Adding NBPT to urea increases N use efficiency of maize and decreases the abundance of N-cycling soil microbes under reduced fertilizer-N rate on the North China Plain

Abstract

Urease inhibitor (UI) and nitrification inhibitor (NI) can reduce N losses from agricultural soils but effects of inhibitors on N cycle are unclear. A field experiment was conducted with maize to test effects of UI (N-(n-Butyl) thiophosphoric, NBPT) and NI (3,4-dimethylepyrazolepho-sphate, DMPP) on N uptake and N-cycling soil microbes. Five treatments were imposed: no N fertilizer input (CK), conventional fertilization (CF) and 80% of urea input with NBPT (80% U+UI), with DMPP (80%U+NI) and with half NBPT and half DMPP (80%U+1/2(UI+NI)). There were no significant differences in biomass between 80%U+UI, 80%U+NI and CF but harvest index was increased under 80%U+UI and 80%U+NI. Compared to CF, N use efficiency of grain under 80%U+UI was increased by 7.1%, whereas grain yield and N uptake under 80%U+1/2(UI+NI) were decreased by 8.2% and 9.4%, respectively. The peak soil NO-3 - N content was at about 15 days after fertilization (DAF) under CF but 30 DAF under the inhibitor treatments. In soils of 80%U+UI, the activities of urease and nitrate reductase were decreased between 15–45 DAF and between 5–30 DAF. The abundance of N-cycling soil microbes was affected: 80%U+UI and 80%U+NI reduced the copies of the amoA AOA and nir genes at about 15 days and reduced the copies of the amoA AOB gene at about 30 days.
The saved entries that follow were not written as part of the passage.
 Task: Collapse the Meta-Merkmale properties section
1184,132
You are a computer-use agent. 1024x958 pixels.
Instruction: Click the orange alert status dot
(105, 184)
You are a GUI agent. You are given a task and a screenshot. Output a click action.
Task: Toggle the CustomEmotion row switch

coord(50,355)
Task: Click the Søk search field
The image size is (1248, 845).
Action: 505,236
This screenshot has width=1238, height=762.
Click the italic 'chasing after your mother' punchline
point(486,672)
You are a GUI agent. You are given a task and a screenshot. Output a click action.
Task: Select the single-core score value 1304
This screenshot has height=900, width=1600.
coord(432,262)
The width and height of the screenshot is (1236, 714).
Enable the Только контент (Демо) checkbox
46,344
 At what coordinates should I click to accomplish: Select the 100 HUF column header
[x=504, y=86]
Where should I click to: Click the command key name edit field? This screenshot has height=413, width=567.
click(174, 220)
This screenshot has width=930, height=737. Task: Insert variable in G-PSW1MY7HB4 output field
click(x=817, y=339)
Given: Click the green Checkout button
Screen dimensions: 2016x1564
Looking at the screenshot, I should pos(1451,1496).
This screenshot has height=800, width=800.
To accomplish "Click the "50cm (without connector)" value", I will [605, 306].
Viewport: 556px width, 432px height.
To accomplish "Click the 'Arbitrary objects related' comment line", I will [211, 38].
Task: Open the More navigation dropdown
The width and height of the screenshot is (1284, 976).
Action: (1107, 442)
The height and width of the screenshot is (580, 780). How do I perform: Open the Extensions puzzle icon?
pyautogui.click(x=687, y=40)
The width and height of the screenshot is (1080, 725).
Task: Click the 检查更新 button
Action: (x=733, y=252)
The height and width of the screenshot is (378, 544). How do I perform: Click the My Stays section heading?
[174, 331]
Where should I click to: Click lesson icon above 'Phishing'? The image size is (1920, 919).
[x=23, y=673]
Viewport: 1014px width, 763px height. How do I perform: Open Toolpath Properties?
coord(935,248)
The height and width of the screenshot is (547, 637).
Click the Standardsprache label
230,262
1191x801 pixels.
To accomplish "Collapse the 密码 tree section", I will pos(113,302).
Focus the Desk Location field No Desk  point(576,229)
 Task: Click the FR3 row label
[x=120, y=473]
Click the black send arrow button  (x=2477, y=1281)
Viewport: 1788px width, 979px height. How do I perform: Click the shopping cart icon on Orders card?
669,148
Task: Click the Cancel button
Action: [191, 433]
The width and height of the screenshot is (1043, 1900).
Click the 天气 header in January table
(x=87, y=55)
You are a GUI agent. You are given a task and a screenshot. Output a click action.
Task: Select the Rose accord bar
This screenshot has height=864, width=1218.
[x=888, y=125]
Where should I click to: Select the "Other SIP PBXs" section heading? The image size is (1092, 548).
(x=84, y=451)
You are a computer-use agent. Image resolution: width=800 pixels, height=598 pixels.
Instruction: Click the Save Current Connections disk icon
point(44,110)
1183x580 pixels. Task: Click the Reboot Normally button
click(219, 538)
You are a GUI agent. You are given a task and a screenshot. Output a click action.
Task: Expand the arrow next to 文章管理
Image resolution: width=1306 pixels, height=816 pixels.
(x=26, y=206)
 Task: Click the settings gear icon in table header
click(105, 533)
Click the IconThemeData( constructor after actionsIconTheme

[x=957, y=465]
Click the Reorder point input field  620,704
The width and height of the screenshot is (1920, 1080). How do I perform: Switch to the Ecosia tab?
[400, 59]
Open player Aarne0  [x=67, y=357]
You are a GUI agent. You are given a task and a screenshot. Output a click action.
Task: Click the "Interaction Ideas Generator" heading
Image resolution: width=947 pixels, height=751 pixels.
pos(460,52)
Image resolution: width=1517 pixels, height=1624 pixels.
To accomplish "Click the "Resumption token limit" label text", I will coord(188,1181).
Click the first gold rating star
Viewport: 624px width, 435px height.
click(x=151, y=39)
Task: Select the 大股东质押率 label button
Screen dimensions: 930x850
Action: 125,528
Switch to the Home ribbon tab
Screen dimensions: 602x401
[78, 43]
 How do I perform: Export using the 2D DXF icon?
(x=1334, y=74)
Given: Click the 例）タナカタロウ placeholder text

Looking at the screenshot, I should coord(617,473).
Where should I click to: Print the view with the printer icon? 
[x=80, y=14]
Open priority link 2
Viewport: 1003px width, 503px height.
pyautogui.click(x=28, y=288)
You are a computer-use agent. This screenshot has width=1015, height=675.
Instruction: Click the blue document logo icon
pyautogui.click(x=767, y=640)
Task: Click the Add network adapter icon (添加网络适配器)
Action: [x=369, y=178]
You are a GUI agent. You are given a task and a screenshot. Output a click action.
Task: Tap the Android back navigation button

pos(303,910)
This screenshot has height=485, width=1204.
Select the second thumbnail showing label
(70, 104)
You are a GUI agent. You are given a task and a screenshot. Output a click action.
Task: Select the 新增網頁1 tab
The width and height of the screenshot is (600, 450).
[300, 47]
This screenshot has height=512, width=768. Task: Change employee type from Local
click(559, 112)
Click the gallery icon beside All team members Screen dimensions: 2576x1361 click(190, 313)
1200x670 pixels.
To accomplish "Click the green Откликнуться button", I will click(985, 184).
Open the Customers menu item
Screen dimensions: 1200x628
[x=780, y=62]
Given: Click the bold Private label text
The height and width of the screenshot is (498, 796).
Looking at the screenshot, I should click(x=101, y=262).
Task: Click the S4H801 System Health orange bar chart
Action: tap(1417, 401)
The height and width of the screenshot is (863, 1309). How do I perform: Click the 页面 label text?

Correlation analysis indicated that there were significant positive relationships between amoA AOB gene and NH+4 - N, as well as between nirK gene and NO-3 - N. Overall, urea applied with NBPT has greater potential for improving maize N use efficiency and inhibiting nitrification under reduced fertilizer-N applications.